Advantages of Concrete Silos
- Concrete silos are typically lower in cost than metal silos.
- Concrete silos have good resistance to corrosion, including both corrosion of internal walls due to the stored bulk solid and external corrosion caused by moisture. Metal corrosion is a well-known problem.
- No need for expensive painting of silos due to corrosion thus lowering operational cost.
- There is no concern about electrolytic effects at welds or liner connections.
- Careless detailing of metal walls may leave inward facing ledges or welds, which can obstruct flow and increase wall pressures. This is avoided with concrete.
- Concrete is better able to resist abrasive wear than most metals.
- Concrete is more robust and thus better able to withstand internal pressure loads and impact loads.
- Concrete has higher wall friction angles with most bulk solids than most metals. This results in higher frictional drag down the cylinder walls and hence lower pressures acting normal (i.e. perpendicular) to cylinder and hopper walls.
- There is no concern about weld quality or stress risers, such as bolted connections.
- There is no concern about leakage to the environment.
To learn more about the advantages of concrete silos over steel silos, read our concrete vs. steel safety bulletin.
What’s the Difference Between a Jumpform Silo and a Slipform Silo?
Jumpform construction is an economical construction choice as the form can be set up and ready to make the first pour of concrete within a week. Due to an incremental schedule rather than the continuous schedule, costs are reduced approximately 20% over Slipform construction. Concrete storage silos from 10' to 65' in diameter can be built using this technique.

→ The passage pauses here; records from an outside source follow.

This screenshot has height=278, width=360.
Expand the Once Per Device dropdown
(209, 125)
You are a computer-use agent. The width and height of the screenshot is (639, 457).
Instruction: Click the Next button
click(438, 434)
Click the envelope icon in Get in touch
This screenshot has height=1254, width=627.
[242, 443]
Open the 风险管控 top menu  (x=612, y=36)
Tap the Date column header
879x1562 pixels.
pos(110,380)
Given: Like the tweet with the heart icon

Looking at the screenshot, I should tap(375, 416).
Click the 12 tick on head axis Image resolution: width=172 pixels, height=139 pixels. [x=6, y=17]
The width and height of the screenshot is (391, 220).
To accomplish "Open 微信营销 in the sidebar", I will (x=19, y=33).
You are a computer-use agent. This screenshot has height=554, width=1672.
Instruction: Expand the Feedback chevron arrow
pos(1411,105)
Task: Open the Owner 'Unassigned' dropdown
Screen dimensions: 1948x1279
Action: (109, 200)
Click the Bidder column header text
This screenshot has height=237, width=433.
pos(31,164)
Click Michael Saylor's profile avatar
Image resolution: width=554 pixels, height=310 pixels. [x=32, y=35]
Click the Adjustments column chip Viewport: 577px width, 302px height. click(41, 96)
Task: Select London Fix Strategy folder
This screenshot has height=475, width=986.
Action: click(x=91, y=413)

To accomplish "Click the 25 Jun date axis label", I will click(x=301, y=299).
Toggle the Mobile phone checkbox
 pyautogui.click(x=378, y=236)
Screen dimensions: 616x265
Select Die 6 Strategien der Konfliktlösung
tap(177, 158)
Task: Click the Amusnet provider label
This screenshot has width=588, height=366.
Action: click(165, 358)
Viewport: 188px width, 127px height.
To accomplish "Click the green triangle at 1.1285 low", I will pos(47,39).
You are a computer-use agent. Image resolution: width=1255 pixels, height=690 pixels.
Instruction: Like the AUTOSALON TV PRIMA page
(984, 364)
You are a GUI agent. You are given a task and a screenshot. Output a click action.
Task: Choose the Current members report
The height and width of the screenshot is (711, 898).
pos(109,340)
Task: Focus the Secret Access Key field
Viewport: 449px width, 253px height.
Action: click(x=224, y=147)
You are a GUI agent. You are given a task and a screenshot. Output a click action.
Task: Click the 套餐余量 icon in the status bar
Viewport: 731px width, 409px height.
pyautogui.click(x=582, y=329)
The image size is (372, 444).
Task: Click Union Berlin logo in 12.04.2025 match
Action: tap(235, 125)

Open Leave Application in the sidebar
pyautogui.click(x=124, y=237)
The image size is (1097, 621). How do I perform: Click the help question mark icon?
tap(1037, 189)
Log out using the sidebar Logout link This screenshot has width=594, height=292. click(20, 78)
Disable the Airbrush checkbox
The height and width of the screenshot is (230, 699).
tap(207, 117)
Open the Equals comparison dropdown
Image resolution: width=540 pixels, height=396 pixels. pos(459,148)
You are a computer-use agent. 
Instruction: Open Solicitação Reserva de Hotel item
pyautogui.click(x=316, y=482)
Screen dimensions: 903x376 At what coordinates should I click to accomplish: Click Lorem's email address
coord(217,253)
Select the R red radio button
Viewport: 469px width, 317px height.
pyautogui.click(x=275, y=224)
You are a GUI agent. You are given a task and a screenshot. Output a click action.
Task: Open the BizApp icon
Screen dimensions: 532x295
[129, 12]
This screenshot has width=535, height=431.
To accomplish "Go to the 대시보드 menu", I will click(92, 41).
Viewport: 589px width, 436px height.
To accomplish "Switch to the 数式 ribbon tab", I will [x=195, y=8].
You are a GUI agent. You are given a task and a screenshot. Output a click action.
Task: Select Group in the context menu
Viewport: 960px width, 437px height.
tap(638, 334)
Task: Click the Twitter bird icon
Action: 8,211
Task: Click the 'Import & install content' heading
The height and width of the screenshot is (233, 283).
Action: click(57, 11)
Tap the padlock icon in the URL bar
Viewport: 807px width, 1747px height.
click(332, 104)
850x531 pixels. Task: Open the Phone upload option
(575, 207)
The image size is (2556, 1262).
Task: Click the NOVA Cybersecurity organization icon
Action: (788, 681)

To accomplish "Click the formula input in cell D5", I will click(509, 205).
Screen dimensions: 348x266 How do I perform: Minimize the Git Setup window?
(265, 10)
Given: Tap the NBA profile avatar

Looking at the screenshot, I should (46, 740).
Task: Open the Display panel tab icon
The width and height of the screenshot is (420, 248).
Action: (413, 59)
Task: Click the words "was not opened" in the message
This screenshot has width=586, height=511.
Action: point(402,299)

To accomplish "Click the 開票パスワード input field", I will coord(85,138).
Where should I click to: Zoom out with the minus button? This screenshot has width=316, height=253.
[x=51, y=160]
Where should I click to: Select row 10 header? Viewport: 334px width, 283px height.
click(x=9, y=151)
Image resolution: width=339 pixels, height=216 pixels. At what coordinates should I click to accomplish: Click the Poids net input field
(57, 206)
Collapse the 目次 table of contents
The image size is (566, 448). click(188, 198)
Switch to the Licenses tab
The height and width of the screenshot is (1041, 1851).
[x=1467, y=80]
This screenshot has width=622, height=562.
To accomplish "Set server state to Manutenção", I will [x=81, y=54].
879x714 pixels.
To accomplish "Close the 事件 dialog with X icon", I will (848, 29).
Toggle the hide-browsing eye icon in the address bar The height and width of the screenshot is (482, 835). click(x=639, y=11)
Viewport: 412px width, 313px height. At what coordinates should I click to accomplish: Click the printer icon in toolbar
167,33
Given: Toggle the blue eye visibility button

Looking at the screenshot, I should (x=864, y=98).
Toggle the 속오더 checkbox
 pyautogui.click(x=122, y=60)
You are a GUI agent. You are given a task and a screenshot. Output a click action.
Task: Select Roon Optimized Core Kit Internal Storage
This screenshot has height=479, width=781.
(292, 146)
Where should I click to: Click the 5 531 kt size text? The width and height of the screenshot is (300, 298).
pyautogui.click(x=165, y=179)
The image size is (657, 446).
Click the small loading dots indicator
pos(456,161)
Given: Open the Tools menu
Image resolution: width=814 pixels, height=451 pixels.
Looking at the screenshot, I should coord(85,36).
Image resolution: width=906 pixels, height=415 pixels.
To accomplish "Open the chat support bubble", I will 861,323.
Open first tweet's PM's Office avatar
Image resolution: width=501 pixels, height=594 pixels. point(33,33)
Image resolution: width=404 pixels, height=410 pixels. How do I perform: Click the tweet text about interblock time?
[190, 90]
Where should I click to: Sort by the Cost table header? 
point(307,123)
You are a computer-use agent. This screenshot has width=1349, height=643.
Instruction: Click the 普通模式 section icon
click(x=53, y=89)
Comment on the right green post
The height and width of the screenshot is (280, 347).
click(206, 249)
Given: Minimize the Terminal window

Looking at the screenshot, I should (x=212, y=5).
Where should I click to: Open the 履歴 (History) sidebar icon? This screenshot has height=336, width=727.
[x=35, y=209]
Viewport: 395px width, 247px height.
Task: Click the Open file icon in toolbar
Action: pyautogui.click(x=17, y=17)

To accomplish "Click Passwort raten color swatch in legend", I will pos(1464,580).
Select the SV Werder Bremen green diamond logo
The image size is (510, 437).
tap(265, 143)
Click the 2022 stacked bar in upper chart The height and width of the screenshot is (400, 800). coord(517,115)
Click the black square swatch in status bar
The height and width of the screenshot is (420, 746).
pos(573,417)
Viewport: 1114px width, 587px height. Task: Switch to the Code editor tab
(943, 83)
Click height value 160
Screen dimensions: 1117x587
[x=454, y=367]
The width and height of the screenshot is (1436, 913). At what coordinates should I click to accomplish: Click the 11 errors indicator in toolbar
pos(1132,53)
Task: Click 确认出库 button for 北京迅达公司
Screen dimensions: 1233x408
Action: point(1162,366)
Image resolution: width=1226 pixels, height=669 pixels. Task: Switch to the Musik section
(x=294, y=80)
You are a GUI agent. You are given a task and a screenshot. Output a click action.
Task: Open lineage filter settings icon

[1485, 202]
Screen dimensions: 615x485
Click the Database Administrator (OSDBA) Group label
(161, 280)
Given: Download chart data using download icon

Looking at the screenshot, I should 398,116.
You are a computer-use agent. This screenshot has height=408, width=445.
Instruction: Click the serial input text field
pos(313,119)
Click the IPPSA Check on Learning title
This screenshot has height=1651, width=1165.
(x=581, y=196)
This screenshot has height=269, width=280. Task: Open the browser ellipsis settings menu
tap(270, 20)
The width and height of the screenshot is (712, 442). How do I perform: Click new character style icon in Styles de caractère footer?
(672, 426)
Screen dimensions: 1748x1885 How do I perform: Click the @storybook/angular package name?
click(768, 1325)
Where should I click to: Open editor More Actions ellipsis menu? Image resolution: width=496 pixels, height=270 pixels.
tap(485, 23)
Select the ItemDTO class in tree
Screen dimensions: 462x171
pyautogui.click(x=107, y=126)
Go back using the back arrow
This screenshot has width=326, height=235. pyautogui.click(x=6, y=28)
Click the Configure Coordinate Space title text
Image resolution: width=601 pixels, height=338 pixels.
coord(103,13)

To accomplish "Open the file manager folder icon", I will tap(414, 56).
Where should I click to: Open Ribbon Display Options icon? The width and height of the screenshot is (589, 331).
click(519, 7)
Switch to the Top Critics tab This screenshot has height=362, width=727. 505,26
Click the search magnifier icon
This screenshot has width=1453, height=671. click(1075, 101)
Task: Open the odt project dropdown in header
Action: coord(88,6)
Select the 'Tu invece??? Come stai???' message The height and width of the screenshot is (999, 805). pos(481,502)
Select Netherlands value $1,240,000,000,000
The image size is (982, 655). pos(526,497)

The Jumpform silo framework is reusable and takes just a few days to set up after delivery to the job site. Once set up, the form provides a safe, circular deck used to access and erect the concrete silo from the interior, allowing a smaller job site. When construction is finished, the form is quickly removed from the job site.
Since Jumpform silos are poured in a slow controlled process it allows additional time to complete a thorough quality control inspection of the form, steel reinforcements and embedments before concrete is poured.
Marietta Silos’ standard horizontal construction joint detail creates a leak-proof joint system. Jumpform construction is the best choice for concrete storage silos less than 65’ in diameter. Marietta Silos is the only Jumpform manufacturer in the country that complies with OSHA 125' scaffolding requirements.
Slipform silos are best for construction projects over 65’ in diameter. They are formed from a continuous, monolithic pour of the concrete walls, which creates a smooth, continuous outer appearance. The need for a continuous pour necessitates a 24 hours per day schedule, including nights and weekends, until the silo is completed. This contributes to a possible 20% increase in overall costs over Jumpform construction techniques under 65' in diameter.
The walls of Slipform silos are faster to pour than Jumpform silos. However, the time savings is offset by the time required to construct a custom-built form system for both the interior and exterior of the silo wall. Construction of the Slipform system takes approximately two months to create. Overall, the construction time is equal to the Jumpform.
Slipform silo forms are an integrated form and work deck system that includes an interior work deck and interior and exterior finishing scaffolding. The form is also supported by jack rods that are attached to the hydraulic jacks to slowly raise the forms during construction. The forms raise continually, about one foot per hour, with crews working both above and below the rising forms at the same time. Workers on the interior work deck continue to pour new concrete and steel reinforcement along with embedment as the form raises, while workers on the interior and exterior scaffolding hand finish the silo walls as they are exposed by the rising form.
Slipform construction is typically the best choice for more than 65’ diameter silo construction or if multiple concrete silos need to be created at one time.